1. **How do we find the volume of the cylindrical shell?**
It's like taking the volume of the big outer cylinder and subtracting the volume of the small inner cylinder.
We know the volume of a cylinder is `pi * radius * radius * height`.
So, Volume of outer cylinder = `pi * r_2 * r_2 * H`
And, Volume of inner cylinder = `pi * r_1 * r_1 * H`
The **Volume of the Shell (V_shell)** = `(pi * r_2 * r_2 * H) - (pi * r_1 * r_1 * H)`
We can make this look simpler: `V_shell = pi * H * (r_2 * r_2 - r_1 * r_1)`
Remember from math class that `(a*a - b*b)` is the same as `(a - b) * (a + b)`.
So, `V_shell = pi * H * (r_2 - r_1) * (r_2 + r_1)`.

2. **Now, let's look at the second part of the statement.**
It talks about the "thickness" and the "surface area" of a special cylinder.
* **Thickness of the shell (T)**: This is just the difference between the outer and inner radii: `T = r_2 - r_1`.
* **Average of the inner and outer radii (r_avg)**: This is `(r_1 + r_2) / 2`.
* **Height of the special cylinder**: This is the same height `H`.

The problem asks for the "surface area of a cylinder whose height is that of the shell and whose radius is equal to the average of the inner and outer radii of the shell."
When we talk about the "surface area" of a cylinder in this type of problem, we usually mean the *lateral surface area* – just the side part, like the label on a can, not including the top and bottom circles.
The formula for the lateral surface area of a cylinder is `2 * pi * radius * height`.
So, the **Lateral Surface Area (A_side)** of this special cylinder = `2 * pi * r_avg * H`
Let's put in `r_avg`: `A_side = 2 * pi * ((r_1 + r_2) / 2) * H`
Simplify this: `A_side = pi * (r_1 + r_2) * H`.

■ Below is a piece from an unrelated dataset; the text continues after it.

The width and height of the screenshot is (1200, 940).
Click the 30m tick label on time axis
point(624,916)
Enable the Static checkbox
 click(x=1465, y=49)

3. **Now, let's check the statement's claim:**
The statement says `V_shell` is equal to the "product of the thickness of the shell with the surface area" (which we decided means lateral surface area `A_side`).
So, the statement claims: `V_shell = T * A_side`
Let's put in our formulas for `T` and `A_side`:
`T * A_side = (r_2 - r_1) * (pi * (r_1 + r_2) * H)`
Rearranging this a bit, we get: `T * A_side = pi * H * (r_2 - r_1) * (r_1 + r_2)`.

4. **Compare!**
Look at our formula for **`V_shell`** from step 1: `pi * H * (r_2 - r_1) * (r_2 + r_1)`
Look at our formula for **`T * A_side`** from step 3: `pi * H * (r_2 - r_1) * (r_1 + r_2)`

They are exactly the same!

So, the statement is TRUE! This is a neat trick that shows how these formulas are connected. It's often used in calculus when you're thinking about tiny slices of a cylinder.